→ **Extrait choisi**:

Bon mercredi !  Je vous souhaite de croiser des mains qui, même si vous ne les touchez pas en poignées amicales, vous souhaitent du beau et du bon pendant ce Carême !

à demain

 

 

De nos mains (6)

Pour ce Carême, je viens vous raconter des mains…les miennes, les nôtres, les vôtres, et, à venir cette semaine, de “belles” mains que j’ai rencontrées ou que je croise encore…

 

Les mains de Maryvonne

 

Il y a des mains qui me fascinent. À les regarder, j’ai, je crois, la même admiration que lorsque, petite, la bouche entrouverte et les yeux grand ouverts, je découvrais la magie des aventures sur grand écran, les images à couper le souffle et le surprenant des salles que l’on rendait obscures même aux heures les plus claires d’un mercredi après-midi.

Il y a ses mains qui me fascinent et je pourrais rester quelques longues minutes à les regarder sans rien dire.

Il y a ce léger bruit de fer des aiguilles qui s’entrechoquent doucement, c’est presque feutré, la laine qui semble défiler seule sur ses genoux, Maryvonne tricote.
Tout.
Elle est capable de tout faire avec deux aiguilles qui s’agitent et une pelote de laine. Moi, ça m’épate. Oui, vraiment. Sans ironie aucune, ce travail des mains qui créent un ouvrage, un bel ouvrage, me sidère. Peut-être que je pourrais avoir cette même admiration face aux mains du peintre, du sculpteur, de l’ébéniste. Oui, bien sûr. Mais ce qu’il y a en plus dans le tricot, c’est l’humble d’un travail fait de simplicité, d’ordinaire et même de quotidien. Qu’y a t’il d’admirable dans une écharpe, un pullover,  une couverture ? Qu’y a t’il de fascinant dans une maille à l’envers, une maille à l’endroit ?

→ **Objectif de la tâche**: Extrayez du texte sur les mains le passage qui va de « Bon mercredi !  Je » jusqu'à « ce Carême ! » inclus. La liste n'a aucun lien avec le texte sur les mains.

→ **Liste fournie**:

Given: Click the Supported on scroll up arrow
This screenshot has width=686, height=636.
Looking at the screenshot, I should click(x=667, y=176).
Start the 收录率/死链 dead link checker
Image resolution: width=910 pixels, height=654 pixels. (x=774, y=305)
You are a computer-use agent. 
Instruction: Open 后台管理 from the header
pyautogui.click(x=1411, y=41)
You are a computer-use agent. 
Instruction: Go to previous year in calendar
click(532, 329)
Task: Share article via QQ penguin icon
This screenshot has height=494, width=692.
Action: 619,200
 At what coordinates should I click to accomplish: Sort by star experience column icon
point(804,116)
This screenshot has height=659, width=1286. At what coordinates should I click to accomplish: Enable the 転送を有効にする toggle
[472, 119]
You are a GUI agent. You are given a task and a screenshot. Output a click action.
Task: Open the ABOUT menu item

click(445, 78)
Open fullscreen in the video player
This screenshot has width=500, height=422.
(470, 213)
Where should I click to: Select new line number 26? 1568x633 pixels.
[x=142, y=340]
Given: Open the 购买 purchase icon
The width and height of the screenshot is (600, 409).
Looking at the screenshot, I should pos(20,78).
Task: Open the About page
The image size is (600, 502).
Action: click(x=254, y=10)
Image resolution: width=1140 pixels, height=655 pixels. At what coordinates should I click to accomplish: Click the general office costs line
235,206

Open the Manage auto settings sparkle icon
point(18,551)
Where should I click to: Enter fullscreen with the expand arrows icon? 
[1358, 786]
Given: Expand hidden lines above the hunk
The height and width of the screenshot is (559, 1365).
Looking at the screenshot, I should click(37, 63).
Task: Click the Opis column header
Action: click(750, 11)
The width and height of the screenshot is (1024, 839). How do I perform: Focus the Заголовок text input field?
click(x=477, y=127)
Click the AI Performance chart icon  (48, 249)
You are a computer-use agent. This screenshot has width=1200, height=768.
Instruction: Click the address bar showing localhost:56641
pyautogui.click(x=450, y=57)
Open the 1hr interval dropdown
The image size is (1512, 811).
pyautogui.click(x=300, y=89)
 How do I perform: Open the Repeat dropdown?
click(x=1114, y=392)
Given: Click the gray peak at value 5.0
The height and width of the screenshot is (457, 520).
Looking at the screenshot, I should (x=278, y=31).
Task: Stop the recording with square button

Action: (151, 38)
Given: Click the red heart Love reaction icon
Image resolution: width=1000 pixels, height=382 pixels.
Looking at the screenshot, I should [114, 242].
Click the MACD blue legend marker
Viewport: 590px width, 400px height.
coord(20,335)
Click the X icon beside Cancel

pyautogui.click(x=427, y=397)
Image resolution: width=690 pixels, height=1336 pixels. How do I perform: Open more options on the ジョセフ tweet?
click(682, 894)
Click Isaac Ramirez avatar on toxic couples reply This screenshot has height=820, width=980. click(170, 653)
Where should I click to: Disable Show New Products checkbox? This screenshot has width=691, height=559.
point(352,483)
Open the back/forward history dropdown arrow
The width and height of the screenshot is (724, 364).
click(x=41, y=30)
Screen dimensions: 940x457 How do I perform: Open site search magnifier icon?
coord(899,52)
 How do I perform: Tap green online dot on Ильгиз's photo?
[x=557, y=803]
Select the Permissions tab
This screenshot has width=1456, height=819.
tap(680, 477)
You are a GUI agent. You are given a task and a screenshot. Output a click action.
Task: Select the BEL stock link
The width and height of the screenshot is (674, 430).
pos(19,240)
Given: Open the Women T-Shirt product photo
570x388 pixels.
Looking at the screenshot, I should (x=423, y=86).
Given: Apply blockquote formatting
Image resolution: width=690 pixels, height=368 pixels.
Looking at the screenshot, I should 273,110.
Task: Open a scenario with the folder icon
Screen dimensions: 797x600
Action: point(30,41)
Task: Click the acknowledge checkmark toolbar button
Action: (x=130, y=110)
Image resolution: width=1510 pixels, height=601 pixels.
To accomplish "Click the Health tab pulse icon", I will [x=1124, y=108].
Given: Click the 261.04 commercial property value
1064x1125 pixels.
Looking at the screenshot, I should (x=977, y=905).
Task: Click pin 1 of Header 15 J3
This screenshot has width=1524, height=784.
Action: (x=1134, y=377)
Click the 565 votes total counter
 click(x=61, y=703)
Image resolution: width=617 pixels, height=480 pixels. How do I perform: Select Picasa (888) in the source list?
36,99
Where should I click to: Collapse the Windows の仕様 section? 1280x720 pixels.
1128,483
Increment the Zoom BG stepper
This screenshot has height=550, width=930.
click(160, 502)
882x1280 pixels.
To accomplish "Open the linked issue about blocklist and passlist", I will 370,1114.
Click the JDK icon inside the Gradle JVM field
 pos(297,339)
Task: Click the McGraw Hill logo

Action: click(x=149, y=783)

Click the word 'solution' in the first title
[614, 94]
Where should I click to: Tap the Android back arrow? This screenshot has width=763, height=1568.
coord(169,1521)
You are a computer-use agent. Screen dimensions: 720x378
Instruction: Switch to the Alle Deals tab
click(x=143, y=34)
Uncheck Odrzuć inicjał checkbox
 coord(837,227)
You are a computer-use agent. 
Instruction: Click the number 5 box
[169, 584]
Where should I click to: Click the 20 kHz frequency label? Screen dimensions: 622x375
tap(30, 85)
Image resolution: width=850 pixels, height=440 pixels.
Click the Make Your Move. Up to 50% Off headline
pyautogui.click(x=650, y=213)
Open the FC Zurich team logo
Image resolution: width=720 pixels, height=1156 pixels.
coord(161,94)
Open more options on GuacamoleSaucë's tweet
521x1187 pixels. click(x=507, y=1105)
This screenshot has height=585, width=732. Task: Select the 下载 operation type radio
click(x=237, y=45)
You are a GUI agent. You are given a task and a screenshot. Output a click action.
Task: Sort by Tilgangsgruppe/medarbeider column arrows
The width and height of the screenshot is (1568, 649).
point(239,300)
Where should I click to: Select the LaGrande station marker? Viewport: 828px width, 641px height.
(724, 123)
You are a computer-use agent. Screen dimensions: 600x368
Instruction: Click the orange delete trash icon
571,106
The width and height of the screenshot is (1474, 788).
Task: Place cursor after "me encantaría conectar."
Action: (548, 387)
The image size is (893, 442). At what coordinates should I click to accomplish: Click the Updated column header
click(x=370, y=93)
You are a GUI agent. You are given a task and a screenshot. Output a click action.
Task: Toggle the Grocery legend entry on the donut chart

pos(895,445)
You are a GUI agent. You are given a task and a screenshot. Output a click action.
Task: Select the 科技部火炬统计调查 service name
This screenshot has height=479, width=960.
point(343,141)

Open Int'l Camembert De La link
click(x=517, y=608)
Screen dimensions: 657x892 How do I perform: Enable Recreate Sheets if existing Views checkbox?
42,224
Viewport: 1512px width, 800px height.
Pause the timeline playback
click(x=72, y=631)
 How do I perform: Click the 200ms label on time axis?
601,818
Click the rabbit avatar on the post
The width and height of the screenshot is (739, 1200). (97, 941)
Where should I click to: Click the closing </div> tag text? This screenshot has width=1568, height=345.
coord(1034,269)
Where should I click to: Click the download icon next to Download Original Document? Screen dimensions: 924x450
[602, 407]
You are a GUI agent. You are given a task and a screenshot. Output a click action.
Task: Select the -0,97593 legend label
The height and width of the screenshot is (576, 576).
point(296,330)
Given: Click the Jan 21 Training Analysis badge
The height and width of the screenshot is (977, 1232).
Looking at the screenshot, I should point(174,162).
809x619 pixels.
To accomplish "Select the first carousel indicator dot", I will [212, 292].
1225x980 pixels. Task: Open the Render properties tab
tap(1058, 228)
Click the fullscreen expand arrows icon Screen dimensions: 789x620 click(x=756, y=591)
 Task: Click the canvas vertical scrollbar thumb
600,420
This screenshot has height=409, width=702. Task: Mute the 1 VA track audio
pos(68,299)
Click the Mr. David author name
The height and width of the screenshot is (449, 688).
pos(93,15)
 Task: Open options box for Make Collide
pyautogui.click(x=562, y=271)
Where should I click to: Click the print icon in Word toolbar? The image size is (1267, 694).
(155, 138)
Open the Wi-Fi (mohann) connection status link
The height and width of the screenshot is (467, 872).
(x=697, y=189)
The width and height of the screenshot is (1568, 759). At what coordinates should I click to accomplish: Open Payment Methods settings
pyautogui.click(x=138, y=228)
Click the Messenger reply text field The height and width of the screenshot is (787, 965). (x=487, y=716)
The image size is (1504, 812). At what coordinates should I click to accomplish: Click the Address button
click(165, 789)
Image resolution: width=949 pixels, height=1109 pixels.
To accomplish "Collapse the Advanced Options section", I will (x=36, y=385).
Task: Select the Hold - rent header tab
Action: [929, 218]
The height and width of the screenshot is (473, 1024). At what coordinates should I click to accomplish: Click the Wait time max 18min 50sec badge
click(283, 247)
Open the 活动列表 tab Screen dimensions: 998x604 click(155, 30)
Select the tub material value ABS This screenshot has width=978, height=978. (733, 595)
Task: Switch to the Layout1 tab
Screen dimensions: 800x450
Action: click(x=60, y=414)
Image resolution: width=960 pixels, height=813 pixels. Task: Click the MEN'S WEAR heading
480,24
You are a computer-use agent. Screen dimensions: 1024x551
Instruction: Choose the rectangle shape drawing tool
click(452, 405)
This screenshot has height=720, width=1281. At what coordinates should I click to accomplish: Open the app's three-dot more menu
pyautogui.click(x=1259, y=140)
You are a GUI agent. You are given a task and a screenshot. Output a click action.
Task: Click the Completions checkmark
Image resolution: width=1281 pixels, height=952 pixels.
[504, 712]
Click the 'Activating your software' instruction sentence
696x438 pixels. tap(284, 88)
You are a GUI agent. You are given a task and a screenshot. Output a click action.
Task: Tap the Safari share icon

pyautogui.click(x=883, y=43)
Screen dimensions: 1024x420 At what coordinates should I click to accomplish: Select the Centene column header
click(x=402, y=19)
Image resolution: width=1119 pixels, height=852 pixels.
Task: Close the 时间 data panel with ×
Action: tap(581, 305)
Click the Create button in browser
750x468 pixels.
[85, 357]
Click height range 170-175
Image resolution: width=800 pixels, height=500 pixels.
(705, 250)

→ **Réponse attendue**:
Bon mercredi !  Je vous souhaite de croiser des mains qui, même si vous ne les touchez pas en poignées amicales, vous souhaitent du beau et du bon pendant ce Carême !